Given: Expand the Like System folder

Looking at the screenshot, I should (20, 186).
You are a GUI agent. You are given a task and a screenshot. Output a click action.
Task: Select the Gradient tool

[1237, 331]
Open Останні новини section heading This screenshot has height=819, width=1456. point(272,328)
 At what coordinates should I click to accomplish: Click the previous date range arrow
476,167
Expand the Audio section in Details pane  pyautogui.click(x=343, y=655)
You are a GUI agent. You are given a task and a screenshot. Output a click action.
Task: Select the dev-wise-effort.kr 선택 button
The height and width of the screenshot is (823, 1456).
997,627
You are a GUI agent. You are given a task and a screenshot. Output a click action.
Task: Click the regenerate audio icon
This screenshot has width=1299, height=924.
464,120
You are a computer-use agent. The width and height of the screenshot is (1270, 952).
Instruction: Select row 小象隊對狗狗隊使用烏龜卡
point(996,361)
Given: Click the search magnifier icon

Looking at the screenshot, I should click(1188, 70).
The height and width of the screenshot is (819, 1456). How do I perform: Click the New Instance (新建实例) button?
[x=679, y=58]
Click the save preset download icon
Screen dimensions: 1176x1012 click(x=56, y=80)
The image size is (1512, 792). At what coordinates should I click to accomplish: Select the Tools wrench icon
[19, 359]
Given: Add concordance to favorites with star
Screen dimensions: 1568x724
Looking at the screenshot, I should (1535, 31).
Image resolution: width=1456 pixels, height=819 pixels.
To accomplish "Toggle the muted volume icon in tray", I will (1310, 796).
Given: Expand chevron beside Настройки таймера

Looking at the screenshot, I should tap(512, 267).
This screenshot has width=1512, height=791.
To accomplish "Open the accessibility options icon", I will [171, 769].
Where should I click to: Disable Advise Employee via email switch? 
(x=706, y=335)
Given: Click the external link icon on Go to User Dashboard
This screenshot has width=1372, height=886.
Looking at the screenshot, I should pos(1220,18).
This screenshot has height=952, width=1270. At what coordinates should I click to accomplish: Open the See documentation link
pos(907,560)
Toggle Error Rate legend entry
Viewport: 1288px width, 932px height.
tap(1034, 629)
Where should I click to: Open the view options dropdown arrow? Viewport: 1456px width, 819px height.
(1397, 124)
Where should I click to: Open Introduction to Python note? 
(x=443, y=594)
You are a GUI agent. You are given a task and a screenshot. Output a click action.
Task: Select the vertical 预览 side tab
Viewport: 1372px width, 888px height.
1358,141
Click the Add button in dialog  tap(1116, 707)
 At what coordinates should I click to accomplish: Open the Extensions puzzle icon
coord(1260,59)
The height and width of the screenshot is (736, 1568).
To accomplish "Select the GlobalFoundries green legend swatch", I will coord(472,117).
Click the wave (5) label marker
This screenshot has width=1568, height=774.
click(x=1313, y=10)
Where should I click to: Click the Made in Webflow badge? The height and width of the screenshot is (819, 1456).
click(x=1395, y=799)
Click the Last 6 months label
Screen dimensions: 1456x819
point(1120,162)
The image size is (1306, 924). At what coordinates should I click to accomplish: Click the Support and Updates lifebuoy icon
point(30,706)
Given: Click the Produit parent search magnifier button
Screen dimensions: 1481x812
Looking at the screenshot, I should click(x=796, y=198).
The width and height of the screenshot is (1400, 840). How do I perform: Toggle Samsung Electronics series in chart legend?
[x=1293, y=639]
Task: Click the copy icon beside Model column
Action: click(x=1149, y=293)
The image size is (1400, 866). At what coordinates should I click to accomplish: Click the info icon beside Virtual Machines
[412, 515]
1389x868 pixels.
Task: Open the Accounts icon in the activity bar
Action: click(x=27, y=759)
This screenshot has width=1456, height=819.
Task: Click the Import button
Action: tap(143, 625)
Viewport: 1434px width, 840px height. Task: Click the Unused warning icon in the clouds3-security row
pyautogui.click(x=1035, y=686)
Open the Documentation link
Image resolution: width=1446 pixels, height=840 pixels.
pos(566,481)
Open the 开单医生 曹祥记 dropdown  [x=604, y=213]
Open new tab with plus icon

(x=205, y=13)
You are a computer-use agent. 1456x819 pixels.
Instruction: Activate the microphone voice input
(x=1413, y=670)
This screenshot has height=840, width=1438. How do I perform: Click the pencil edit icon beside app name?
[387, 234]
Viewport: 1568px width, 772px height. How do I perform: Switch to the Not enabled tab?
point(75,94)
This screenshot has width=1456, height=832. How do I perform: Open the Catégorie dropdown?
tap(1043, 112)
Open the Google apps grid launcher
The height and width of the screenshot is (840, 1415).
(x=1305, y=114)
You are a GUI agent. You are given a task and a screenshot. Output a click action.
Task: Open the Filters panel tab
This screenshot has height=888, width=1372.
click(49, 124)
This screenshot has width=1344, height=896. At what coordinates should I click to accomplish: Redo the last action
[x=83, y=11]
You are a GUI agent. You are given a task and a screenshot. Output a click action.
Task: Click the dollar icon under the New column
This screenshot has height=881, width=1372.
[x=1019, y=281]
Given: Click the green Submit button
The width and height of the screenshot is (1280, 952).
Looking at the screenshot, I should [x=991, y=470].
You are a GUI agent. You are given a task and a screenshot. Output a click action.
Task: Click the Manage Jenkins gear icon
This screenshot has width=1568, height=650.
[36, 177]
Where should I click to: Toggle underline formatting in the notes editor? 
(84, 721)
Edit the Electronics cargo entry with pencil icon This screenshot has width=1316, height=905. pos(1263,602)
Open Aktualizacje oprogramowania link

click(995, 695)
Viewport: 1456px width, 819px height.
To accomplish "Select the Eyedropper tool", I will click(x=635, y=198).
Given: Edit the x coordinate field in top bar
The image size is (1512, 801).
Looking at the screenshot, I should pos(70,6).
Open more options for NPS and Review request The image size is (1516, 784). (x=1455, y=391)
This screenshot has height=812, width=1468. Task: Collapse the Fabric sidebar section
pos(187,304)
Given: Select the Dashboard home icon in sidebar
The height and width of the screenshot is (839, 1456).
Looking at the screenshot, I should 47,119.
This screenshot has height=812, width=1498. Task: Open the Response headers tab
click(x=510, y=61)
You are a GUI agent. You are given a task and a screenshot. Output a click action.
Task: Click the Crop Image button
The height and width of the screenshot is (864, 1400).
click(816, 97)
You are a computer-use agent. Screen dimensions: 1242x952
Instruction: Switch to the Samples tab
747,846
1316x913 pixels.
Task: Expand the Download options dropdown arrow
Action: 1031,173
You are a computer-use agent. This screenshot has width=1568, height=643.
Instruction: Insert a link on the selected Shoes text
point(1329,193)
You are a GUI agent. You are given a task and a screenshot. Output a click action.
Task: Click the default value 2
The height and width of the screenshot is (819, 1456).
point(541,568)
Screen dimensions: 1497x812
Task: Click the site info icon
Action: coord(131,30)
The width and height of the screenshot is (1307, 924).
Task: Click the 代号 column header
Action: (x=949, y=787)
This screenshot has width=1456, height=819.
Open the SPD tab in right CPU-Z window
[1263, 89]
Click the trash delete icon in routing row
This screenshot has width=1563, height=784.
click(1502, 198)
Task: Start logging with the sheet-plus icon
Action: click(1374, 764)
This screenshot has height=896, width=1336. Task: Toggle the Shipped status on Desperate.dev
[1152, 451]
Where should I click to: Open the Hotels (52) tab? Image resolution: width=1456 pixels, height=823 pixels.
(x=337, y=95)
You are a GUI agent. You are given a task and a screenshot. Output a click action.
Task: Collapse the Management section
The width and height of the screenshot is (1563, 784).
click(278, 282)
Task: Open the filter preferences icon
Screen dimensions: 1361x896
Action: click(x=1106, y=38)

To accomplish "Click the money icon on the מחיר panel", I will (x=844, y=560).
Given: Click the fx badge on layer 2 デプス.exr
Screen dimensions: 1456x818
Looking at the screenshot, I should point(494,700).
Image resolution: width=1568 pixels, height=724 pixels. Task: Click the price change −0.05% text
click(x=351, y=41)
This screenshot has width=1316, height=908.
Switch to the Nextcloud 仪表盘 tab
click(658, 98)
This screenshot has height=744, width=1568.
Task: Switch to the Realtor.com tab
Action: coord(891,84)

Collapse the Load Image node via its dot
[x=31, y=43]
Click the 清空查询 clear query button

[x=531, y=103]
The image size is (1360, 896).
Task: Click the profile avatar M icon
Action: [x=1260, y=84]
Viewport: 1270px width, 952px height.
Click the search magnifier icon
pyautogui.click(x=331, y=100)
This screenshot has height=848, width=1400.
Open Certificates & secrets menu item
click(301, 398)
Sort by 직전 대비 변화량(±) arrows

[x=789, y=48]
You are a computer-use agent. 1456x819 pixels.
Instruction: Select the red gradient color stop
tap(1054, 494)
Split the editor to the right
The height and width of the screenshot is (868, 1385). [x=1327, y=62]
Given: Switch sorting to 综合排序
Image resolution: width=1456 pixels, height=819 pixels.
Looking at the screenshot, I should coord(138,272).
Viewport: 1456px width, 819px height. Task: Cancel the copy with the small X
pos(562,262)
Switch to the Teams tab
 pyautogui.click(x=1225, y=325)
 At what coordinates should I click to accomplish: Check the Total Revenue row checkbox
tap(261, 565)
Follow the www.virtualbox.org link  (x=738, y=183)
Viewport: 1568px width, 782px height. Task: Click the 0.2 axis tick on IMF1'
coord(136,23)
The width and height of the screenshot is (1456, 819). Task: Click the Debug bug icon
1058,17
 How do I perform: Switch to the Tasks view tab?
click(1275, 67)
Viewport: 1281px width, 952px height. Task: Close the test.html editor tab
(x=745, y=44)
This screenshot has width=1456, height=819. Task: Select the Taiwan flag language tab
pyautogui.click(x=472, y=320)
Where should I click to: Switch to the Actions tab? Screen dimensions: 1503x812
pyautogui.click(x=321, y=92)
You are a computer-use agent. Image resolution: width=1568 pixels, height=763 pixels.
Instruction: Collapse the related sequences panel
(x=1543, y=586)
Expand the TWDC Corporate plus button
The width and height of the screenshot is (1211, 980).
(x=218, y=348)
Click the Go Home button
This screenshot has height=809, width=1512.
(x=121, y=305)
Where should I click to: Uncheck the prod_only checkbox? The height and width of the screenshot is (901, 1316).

▸ What the task requires: Begin at the first line of the material above. Transcribe each line exactly, ending with the line that contains "Task: Click the regenerate audio icon".

▸ Solution:
Given: Expand the Like System folder

Looking at the screenshot, I should (20, 186).
You are a GUI agent. You are given a task and a screenshot. Output a click action.
Task: Select the Gradient tool

[1237, 331]
Open Останні новини section heading This screenshot has height=819, width=1456. point(272,328)
 At what coordinates should I click to accomplish: Click the previous date range arrow
476,167
Expand the Audio section in Details pane  pyautogui.click(x=343, y=655)
You are a GUI agent. You are given a task and a screenshot. Output a click action.
Task: Select the dev-wise-effort.kr 선택 button
The height and width of the screenshot is (823, 1456).
997,627
You are a GUI agent. You are given a task and a screenshot. Output a click action.
Task: Click the regenerate audio icon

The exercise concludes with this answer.